** START Document extract **
The film is so thoroughly paradoxical that the “Rosebud” device both does and does not “explain a man’s life.” While “Rosebud” provides a rather satisfying conclusion and a convenient metaphor for Kane’s character, it still raises questions about the film and the viewer’s subscription to it.

Throughout much of the film, we have been eavesdropping on the reporter Thompson’s investigations and, for the most part, we have come to identify with him. The reporter is literally faceless, as Welles’ composition has carefully positioned him in the shadowy foreground. The lighting, the blocking and the anonymity of the character make Thompson a surrogate for the audience for much of the film. And indeed, his quest is the viewer’s as well: to seek out characters, to go behind closed doors and delve into diaries, and to get inside the mystery that is Charles Foster Kane. It is likely that the Thompson character is an evolution of Welles’ idea to film a version of Joseph Conrad’s Heart of Darkness with an entirely subjective camera, where the whole film would be shot from the narrator Marlow’ perspective (or “eye = I”, as the film’s explanatory prologue was to illustrate).

But it is important to note that the viewer is not Thompson. In the prologue, we traverse the gates of Xanadu to witness Kane’s death firsthand; in the epilogue, we leave the frustrated reporters to seek out the meaning of “Rosebud” on our own. Yet, even without these bookends, we know much more than Thompson because we see what happens. As a witness to the events that have occurred (or to an actual witness’ recollection or imagining of those events), we are privy to much more information than Thompson would ever know or even picture in his head. The physical and emotional nuances of the boarding house scene, for example, could never have been derived from the memoirs of the cold and single-minded Mr. Thatcher. Similarly, we are occasionally witnesses to events that would even have been unknown to the character who is recounting them to Thompson. Jed Leland recounts intimate scenes from Kane’s romantic life (notably the breakfast table scenes from Kane’s first marriage, and the events in Susan Alexander’s apartment) for which he would not have been present. The identity of the film’s viewer, then, is as much (or more) of a mystery as the identity of the title character. With persistent forward tracking movements, violating the gates and fences of Xanadu, probing into characters memories, and penetrating even into the remote past, Welles personifies his audience, allowing them an omniscient perspective over the characters and events, satisfying a voyeuristic desire to know and see all.
** END Document extract **
** START Stored records **
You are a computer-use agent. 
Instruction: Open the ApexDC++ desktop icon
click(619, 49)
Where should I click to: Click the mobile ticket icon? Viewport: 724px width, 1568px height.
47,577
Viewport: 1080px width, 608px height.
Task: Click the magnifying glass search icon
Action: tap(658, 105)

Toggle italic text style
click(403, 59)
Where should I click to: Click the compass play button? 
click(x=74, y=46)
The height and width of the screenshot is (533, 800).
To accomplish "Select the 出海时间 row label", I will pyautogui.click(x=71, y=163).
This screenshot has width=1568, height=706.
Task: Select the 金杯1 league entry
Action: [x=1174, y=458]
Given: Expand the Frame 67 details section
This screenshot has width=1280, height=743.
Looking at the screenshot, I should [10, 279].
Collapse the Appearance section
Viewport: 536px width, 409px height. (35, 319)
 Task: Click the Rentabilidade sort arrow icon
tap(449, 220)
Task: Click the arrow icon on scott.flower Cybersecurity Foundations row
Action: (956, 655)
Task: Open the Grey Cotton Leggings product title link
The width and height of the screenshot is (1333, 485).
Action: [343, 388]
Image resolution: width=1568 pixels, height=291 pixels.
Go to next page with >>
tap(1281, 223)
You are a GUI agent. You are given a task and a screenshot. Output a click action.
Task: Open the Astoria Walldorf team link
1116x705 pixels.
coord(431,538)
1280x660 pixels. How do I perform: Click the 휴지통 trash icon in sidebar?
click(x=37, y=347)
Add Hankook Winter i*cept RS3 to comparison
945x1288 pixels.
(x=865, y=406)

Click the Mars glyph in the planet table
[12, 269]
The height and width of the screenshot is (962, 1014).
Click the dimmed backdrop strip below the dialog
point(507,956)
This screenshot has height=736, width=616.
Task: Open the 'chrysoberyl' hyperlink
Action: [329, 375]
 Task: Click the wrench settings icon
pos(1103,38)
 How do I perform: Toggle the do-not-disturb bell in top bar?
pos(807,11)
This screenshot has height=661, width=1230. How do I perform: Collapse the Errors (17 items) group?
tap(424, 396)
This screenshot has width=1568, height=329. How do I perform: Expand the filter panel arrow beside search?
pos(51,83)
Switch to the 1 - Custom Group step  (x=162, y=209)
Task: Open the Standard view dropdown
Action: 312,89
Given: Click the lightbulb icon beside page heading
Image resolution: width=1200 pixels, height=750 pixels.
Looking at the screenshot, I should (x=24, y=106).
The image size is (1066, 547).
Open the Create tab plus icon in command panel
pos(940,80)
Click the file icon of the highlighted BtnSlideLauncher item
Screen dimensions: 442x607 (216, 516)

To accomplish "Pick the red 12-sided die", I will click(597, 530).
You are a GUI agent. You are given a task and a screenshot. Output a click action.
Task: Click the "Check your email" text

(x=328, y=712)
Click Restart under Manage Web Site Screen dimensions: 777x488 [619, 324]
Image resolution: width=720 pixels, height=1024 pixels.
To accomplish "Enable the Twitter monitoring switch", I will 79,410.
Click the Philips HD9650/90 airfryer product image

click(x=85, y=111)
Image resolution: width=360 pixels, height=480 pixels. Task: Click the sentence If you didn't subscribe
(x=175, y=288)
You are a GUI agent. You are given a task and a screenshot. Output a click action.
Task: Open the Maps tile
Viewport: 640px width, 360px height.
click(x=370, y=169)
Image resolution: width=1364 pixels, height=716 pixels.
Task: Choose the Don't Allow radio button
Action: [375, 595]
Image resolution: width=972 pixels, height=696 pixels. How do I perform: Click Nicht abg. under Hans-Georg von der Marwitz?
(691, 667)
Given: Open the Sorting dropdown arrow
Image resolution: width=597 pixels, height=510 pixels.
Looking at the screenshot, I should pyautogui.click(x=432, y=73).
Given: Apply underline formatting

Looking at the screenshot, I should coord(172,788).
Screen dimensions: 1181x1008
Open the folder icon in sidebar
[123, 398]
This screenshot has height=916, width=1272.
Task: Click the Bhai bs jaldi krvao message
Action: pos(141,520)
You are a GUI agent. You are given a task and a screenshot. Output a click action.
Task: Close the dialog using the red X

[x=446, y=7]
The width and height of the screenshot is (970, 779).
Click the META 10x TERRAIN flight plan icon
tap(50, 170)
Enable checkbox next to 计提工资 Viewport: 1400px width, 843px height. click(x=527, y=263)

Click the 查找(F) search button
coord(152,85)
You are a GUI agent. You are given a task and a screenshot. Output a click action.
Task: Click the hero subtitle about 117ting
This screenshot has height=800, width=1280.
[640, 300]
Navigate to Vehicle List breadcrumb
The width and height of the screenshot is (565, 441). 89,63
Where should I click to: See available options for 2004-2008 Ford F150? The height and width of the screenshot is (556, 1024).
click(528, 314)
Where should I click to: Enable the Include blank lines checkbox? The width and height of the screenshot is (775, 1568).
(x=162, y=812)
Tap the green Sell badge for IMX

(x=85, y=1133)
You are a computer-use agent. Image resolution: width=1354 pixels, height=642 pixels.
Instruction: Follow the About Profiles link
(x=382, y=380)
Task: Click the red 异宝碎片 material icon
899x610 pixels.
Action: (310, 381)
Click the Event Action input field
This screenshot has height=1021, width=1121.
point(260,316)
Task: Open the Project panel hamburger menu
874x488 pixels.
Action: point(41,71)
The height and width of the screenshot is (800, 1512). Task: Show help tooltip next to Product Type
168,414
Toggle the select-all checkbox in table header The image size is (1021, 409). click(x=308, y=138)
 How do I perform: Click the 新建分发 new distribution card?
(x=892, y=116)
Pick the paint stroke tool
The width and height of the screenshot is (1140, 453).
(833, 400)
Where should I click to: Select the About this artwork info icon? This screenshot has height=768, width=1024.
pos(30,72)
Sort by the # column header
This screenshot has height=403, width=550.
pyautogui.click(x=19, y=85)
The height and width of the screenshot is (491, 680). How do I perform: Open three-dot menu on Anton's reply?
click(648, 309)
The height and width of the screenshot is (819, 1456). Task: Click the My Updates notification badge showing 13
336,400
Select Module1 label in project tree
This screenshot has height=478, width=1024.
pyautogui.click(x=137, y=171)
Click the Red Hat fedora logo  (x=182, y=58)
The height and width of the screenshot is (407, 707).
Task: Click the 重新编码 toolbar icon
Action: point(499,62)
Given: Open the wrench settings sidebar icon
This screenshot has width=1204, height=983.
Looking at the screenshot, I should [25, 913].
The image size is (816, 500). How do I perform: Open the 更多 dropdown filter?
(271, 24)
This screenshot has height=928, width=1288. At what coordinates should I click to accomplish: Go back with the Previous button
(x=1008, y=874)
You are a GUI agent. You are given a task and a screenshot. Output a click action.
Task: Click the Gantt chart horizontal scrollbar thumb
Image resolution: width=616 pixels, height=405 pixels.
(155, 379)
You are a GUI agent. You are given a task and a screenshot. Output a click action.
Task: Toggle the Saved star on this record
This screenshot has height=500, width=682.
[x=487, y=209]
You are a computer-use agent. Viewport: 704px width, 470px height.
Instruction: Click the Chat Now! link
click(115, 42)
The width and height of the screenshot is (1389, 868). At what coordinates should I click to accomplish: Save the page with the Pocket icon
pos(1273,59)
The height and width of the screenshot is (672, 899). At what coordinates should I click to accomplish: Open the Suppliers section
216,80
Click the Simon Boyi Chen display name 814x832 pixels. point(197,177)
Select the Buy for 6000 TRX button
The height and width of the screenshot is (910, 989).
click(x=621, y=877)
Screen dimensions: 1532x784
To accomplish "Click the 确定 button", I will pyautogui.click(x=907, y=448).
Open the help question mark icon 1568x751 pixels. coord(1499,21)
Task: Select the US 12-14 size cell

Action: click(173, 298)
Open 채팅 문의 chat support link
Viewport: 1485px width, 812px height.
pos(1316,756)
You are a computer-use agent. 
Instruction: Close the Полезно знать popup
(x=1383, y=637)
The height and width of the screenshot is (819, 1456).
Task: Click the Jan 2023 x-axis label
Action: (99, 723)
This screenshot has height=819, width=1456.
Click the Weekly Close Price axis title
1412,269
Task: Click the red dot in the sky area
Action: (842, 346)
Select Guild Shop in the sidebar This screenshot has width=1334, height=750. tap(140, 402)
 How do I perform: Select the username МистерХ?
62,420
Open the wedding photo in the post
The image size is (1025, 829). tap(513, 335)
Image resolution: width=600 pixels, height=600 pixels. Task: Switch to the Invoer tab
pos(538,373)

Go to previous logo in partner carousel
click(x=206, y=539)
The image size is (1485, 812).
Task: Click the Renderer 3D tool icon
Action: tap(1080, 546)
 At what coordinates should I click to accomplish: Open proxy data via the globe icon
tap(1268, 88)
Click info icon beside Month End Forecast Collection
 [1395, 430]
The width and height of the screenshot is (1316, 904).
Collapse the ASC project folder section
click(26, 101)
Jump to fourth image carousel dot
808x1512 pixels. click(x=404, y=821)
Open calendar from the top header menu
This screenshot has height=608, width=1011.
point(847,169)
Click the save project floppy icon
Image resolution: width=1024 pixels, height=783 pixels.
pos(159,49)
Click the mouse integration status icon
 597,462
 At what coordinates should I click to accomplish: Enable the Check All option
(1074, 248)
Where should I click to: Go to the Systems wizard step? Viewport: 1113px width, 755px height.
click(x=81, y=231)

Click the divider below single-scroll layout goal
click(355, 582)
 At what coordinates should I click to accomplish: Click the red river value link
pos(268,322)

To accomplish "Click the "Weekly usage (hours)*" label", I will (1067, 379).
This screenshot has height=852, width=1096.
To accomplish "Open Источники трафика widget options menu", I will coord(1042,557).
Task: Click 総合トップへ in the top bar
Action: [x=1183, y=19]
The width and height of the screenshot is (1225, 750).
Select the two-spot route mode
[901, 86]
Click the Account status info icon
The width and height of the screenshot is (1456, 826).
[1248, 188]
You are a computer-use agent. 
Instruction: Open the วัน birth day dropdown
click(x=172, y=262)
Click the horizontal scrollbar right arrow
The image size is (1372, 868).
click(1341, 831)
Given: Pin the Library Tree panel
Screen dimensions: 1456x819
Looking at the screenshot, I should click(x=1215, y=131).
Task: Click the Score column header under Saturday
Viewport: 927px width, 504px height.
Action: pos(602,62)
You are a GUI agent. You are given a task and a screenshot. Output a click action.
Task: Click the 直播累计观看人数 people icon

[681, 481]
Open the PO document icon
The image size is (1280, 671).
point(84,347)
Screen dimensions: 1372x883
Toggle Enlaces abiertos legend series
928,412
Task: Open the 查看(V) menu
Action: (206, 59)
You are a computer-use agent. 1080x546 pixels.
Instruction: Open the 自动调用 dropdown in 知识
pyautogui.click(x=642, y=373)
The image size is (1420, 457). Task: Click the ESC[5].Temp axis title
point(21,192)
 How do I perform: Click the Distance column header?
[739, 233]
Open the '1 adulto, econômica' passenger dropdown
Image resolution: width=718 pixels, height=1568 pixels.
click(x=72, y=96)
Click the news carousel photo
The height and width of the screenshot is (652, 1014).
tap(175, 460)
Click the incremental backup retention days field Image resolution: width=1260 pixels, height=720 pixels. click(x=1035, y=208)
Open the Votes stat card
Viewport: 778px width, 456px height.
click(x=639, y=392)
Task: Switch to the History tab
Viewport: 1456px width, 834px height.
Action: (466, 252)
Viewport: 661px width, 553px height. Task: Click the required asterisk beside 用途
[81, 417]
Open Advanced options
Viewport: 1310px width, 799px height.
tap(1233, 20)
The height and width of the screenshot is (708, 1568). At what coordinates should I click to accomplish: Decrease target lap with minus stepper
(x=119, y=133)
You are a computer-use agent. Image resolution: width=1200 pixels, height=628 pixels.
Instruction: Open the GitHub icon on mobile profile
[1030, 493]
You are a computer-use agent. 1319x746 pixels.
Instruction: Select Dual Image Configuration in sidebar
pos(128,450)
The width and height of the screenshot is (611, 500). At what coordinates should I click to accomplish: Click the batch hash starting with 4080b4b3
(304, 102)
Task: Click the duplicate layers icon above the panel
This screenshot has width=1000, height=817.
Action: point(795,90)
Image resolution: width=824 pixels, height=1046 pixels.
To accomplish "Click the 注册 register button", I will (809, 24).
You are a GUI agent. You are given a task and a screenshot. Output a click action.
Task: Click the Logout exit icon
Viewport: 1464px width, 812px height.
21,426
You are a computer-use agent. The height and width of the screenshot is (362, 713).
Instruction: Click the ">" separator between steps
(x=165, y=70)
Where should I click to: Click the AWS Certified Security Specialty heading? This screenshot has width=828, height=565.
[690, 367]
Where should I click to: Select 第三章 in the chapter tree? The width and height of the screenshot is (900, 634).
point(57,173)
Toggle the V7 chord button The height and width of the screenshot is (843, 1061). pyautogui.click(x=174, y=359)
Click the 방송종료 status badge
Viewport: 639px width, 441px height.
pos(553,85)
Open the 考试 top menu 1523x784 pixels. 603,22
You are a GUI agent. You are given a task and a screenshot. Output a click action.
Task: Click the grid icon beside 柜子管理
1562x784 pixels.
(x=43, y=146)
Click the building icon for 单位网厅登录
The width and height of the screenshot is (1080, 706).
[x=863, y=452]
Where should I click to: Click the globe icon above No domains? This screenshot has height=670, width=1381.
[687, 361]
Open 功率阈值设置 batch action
** END Stored records **
Requirements:
Answer these questions using the essay on Welles' film above:
1. Which novel did Welles once plan to film entirely from its narrator's point of view?
2. Where in the frame does Welles' composition place the reporter Thompson?
3. Which two scenes does Jed Leland recount even though he would not have been present for them?

Answer for this exercise:
1. Joseph Conrad's Heart of Darkness.
2. In the shadowy foreground.
3. The breakfast table scenes from Kane's first marriage and the events in Susan Alexander's apartment.